This is normal and I completely understand.
Choosing to work with someone is an investment, both personally and financially, so you’ll want to make sure you’re spending your time and resources wisely. You’ll also want to feel safe, heard and happy to open up.
You may be unsure about what you can expect from your coach or worried about what will they expect of you.
What Life Coaching Isn’t
I dislike goal-setting.
As a mindfulness coach for overthinkers, that’s a strange thing to say but let me explain.
When there’s a goal, there’s pressure to achieve it. This breeds a mentality that if we just push hard enough, we’ll get there. What if there’s something in the way? Something like environment, other people, a misaligned purpose, or a lack of the right skills?

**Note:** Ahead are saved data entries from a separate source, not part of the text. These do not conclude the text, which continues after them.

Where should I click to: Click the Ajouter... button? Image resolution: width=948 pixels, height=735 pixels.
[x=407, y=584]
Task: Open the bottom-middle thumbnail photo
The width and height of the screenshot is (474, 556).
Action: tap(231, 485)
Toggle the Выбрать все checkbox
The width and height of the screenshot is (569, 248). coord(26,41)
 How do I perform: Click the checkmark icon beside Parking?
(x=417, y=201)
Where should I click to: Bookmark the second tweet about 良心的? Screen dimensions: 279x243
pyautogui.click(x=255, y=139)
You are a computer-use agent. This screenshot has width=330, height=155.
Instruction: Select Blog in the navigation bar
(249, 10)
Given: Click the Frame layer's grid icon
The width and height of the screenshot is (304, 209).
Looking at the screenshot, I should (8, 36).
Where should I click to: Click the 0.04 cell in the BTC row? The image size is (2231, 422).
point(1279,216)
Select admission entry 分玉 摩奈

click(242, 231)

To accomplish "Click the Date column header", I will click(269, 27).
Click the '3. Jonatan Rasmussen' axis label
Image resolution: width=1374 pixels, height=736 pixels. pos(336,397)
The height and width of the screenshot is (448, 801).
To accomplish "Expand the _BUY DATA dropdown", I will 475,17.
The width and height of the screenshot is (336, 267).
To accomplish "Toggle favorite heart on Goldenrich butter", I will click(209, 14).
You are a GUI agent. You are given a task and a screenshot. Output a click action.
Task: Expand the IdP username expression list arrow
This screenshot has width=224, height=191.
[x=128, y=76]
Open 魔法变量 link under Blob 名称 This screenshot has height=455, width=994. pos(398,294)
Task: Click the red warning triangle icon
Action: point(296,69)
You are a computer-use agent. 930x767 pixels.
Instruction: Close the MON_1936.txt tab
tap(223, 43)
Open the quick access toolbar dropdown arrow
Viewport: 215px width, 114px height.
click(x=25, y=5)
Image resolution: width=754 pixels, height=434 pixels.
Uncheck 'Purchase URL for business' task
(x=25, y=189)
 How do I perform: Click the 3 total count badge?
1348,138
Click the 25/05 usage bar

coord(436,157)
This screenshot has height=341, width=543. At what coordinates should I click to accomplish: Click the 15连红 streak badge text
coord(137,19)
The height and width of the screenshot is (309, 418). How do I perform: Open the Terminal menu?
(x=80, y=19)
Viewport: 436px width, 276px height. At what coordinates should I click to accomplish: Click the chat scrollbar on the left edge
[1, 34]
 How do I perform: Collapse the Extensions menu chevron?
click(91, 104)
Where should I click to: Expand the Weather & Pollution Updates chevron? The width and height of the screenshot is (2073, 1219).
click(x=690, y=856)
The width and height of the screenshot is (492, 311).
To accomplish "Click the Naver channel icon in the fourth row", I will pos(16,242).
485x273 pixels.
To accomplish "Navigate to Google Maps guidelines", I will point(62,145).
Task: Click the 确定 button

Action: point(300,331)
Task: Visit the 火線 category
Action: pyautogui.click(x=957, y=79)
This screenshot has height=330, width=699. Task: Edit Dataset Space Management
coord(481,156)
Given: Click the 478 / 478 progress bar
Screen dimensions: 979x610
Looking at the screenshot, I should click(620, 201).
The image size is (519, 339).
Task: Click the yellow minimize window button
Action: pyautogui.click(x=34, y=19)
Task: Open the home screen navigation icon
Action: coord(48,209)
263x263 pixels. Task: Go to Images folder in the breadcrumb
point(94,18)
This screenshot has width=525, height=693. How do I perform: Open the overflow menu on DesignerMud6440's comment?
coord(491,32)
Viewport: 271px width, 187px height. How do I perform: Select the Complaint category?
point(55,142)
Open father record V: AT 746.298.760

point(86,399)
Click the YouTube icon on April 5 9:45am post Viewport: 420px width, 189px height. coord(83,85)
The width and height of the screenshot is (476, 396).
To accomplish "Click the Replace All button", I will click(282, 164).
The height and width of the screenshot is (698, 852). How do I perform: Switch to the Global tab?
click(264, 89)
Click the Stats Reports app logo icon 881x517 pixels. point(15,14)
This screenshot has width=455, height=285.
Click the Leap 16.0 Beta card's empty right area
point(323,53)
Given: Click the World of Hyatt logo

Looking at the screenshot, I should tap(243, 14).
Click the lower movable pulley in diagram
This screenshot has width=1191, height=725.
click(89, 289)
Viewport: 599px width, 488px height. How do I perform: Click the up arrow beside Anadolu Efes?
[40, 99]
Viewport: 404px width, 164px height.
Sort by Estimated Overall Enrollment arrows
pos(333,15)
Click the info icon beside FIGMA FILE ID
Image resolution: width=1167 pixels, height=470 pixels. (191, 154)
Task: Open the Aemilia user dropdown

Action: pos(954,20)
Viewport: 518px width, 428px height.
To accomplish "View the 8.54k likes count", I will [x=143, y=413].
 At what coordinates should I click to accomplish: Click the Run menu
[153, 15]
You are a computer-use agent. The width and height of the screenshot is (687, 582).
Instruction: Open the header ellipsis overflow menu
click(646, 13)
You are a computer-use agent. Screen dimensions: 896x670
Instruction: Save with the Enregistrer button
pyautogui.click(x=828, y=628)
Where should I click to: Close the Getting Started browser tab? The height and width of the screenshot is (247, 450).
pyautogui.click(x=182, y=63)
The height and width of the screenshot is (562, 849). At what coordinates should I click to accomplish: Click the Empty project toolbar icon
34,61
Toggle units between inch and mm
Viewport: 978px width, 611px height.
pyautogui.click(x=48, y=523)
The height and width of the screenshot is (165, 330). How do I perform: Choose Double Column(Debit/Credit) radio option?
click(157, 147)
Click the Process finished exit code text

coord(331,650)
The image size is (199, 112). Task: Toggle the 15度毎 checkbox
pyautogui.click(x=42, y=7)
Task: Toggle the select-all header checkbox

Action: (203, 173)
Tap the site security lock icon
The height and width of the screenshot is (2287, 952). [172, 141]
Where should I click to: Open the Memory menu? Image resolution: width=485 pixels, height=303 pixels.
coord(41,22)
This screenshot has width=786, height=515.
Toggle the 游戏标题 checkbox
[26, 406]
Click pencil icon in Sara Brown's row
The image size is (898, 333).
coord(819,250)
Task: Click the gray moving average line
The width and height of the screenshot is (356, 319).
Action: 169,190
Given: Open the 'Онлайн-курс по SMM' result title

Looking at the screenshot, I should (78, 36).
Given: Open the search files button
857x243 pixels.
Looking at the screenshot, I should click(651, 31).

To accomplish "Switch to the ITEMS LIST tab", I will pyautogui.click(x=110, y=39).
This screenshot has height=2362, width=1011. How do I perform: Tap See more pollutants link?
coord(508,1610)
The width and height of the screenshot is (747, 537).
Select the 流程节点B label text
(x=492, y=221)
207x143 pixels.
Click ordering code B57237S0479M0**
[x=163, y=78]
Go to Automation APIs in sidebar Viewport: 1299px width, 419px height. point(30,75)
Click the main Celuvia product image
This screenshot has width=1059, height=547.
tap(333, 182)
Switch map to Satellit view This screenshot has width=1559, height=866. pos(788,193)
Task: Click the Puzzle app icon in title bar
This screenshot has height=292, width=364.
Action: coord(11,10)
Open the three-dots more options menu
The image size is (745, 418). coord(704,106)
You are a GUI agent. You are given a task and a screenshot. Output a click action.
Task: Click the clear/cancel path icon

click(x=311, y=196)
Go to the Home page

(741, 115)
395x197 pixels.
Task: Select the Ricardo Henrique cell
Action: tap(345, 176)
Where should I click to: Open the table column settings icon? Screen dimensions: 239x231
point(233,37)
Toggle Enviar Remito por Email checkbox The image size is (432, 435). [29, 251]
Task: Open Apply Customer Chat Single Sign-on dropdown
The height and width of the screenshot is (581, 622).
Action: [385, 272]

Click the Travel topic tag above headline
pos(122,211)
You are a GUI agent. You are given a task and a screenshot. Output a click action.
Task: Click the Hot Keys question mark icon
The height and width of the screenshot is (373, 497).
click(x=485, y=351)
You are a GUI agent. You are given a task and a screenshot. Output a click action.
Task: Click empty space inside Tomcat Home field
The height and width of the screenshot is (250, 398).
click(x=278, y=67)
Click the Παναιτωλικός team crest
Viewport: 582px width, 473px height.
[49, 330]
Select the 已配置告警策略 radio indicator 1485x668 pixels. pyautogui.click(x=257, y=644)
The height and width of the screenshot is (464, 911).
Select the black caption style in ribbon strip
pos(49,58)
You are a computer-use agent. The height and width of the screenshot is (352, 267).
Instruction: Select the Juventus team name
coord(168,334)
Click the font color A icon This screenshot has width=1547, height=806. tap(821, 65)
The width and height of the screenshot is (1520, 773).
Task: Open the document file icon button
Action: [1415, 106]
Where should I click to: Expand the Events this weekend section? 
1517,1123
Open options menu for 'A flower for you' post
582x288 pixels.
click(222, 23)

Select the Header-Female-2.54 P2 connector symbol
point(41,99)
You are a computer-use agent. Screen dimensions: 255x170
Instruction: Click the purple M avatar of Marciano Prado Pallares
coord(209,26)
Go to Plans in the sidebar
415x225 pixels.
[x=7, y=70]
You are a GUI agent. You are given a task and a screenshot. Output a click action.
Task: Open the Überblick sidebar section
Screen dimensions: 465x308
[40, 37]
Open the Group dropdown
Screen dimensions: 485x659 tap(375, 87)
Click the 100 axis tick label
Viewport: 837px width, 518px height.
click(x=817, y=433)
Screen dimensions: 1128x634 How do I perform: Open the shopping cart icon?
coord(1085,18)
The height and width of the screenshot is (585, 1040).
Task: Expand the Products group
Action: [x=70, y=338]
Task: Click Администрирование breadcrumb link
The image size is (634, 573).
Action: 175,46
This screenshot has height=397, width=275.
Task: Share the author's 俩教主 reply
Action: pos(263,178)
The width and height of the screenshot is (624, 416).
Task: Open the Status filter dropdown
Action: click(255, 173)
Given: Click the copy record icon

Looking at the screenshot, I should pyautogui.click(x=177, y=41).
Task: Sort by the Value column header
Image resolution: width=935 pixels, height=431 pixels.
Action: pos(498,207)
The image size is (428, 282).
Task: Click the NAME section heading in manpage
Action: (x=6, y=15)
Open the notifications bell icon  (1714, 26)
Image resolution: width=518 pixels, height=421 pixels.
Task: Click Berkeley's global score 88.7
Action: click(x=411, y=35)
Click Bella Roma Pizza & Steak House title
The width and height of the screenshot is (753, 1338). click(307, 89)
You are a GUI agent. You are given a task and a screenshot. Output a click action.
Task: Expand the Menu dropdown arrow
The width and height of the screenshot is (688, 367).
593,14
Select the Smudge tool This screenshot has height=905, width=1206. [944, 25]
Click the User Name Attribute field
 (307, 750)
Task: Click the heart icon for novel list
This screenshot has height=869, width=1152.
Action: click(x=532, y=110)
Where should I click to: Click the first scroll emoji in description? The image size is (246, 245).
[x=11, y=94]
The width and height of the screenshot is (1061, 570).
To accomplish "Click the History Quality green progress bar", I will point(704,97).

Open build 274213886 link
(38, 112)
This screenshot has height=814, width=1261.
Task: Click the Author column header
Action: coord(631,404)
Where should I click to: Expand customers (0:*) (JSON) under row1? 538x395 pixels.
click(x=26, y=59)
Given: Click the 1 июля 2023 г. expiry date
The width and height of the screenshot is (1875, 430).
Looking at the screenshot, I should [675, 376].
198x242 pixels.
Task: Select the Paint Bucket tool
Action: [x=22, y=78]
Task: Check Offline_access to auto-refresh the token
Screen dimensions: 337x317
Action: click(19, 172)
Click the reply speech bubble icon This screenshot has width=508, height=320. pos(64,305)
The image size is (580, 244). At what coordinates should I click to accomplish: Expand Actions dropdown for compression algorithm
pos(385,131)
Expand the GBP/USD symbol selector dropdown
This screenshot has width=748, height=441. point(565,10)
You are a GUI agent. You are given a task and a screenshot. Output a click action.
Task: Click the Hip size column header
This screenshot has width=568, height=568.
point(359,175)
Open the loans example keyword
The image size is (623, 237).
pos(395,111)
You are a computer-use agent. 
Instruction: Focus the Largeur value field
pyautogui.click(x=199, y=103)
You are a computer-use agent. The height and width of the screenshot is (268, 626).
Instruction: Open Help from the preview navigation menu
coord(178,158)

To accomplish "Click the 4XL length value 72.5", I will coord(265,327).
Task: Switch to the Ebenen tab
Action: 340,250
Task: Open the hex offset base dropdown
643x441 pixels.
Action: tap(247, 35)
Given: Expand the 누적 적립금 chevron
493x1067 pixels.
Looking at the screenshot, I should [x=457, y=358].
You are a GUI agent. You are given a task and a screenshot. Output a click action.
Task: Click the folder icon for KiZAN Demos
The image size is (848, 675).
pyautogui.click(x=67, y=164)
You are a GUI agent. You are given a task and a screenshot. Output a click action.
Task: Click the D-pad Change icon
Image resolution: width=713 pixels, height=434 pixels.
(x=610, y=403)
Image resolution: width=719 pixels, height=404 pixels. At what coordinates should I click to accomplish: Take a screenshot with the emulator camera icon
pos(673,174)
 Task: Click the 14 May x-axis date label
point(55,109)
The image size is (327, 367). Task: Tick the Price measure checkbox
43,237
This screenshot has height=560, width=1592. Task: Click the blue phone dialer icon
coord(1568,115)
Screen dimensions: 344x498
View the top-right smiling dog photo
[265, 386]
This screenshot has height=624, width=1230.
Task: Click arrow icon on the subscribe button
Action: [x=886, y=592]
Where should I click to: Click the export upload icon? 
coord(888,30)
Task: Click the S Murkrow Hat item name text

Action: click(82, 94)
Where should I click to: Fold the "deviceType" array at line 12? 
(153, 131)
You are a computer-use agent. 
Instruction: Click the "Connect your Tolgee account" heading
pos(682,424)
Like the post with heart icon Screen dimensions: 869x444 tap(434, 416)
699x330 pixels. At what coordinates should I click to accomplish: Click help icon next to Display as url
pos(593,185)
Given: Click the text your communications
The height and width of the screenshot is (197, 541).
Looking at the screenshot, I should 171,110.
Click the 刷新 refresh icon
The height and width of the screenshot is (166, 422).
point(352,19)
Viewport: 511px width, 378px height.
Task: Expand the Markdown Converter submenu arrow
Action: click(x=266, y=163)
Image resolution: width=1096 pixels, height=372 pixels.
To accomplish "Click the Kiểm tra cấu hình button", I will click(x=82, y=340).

Then we could be undermining the very wellbeing needed to achieve success. How far could this set you back?
You can’t just set a goal and expect to get there in a linear fashion.
The goal also has to mean something.
Let’s say your goal is to read 100 self-help books this year. It’s a quantifiable challenge and you’ll know when you’ve hit it but how much good will it do if your aim is to improve your confidence? Is there another way of going about this that won’t take up so many hours or cause that much eye strain?
Sometimes the goal gets in the way of what we really want to achieve in the long term.
What Life Coaching Is
One of the best ways to describe life coaching is to think of it as working your way out of a maze.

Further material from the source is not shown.